**Task details:**
In the passage on comic books below, what does the writer say to examine when assessing the health of a government?

**Document extract:**
Comic books and comic artists want to create a lasting impression, even if it’s just making a popular figure seem over the top or illustrate them in a way they hadn’t been seen before. Trump in any of these portrayals can be seen in any of these lights.
I am not the first writer to say that art imitates life and also that life imitates art. Comic books do this regularly. Why? The artist feels it’s his responsibility to grab the observer through his emotions rather than his intellect. Whether this emotion is humor, disgust, or revulsion, we only know if the artist is successful if it leaves a lasting impression.
If you are looking to the health of a government, look at how well it tolerates its journalists, writers, performers, and artists.
Comic books and graphic novels are great, because they provide people with a medium that does not require a lot of imagination. The pictures are drawn, the facial expressions emote what the character is feeling. We don’t need to picture characters in our head to know what they look like. The mind sees these images and digests them easier. They hit people at a base level.

**Dataset extract:**
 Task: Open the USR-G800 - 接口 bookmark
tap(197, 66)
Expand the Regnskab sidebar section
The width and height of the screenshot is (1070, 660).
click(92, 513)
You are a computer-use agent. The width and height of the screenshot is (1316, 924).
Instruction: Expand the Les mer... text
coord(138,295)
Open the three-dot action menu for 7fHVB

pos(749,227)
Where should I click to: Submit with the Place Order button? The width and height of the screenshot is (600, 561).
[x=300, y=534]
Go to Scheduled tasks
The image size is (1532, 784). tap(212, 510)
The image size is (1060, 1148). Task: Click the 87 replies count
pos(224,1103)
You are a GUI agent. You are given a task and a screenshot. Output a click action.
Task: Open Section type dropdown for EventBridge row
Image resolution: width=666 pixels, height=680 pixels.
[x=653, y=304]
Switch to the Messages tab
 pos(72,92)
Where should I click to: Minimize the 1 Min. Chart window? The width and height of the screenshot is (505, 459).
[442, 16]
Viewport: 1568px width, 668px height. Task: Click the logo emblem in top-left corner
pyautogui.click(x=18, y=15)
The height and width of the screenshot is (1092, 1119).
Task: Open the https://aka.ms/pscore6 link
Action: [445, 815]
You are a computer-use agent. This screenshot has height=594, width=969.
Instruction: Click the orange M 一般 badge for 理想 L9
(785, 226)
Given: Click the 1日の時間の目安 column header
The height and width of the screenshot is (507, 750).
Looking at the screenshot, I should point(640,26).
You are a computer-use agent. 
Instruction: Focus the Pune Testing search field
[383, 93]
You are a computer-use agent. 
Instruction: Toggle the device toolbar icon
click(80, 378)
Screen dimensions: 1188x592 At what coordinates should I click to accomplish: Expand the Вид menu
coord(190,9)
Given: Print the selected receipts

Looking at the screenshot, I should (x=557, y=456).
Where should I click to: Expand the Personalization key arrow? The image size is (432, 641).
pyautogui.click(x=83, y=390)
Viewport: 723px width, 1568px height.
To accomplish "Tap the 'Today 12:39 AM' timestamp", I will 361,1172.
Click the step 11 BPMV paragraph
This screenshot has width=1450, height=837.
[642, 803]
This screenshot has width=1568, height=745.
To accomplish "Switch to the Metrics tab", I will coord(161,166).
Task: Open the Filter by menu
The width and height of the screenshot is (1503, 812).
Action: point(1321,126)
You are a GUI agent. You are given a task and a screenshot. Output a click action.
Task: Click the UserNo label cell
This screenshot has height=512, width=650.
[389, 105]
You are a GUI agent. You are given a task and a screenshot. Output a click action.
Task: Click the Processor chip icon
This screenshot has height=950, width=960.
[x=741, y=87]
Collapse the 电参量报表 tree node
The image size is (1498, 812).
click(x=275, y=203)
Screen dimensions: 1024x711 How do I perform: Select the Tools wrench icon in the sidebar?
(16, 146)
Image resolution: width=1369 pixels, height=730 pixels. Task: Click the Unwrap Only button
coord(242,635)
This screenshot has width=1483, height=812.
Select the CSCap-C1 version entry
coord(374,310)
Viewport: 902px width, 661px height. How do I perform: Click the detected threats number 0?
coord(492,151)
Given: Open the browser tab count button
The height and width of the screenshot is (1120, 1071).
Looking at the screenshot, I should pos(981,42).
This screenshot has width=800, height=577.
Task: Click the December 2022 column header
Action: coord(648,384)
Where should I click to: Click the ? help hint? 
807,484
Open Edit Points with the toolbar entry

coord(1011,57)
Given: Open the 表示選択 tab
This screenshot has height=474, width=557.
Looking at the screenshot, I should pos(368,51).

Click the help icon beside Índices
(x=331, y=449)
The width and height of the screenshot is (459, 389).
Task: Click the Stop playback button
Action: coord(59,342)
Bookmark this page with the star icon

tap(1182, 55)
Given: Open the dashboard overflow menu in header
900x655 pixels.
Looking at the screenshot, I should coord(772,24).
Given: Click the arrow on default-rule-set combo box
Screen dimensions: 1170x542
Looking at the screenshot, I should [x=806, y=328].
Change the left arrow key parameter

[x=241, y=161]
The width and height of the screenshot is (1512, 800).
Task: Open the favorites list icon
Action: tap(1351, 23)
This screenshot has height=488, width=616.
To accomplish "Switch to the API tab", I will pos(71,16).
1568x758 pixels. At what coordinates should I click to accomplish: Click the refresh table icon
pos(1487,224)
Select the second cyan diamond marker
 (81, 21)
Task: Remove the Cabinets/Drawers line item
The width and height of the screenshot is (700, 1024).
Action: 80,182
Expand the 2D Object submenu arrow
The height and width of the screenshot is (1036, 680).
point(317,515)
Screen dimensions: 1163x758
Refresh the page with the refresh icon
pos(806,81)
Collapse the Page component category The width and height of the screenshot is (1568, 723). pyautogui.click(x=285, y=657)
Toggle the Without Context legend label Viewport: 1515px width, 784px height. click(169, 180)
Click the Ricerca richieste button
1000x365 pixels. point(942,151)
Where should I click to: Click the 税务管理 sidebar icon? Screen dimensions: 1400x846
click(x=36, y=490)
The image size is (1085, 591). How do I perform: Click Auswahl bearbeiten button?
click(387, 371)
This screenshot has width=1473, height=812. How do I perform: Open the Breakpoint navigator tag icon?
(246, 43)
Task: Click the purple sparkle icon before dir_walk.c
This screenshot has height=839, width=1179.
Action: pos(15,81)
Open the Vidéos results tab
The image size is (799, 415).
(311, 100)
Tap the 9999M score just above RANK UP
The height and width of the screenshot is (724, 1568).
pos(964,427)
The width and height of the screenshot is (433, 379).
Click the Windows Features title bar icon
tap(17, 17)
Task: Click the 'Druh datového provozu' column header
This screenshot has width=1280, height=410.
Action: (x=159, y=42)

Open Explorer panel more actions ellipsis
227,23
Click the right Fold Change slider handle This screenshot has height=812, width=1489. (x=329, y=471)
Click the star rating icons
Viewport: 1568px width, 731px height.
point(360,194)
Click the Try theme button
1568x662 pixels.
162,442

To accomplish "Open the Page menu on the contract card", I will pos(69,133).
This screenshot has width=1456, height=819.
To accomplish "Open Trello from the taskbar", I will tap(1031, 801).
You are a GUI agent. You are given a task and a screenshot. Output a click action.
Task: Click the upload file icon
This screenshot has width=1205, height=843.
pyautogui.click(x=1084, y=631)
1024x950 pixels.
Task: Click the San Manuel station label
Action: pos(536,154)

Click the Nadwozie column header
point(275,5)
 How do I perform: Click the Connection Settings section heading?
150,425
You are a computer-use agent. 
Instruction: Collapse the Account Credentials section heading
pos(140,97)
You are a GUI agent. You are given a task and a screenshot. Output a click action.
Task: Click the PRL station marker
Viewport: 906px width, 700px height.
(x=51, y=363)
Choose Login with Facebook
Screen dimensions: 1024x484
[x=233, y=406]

**Solution for this problem:**
How well it tolerates its journalists, writers, performers, and artists.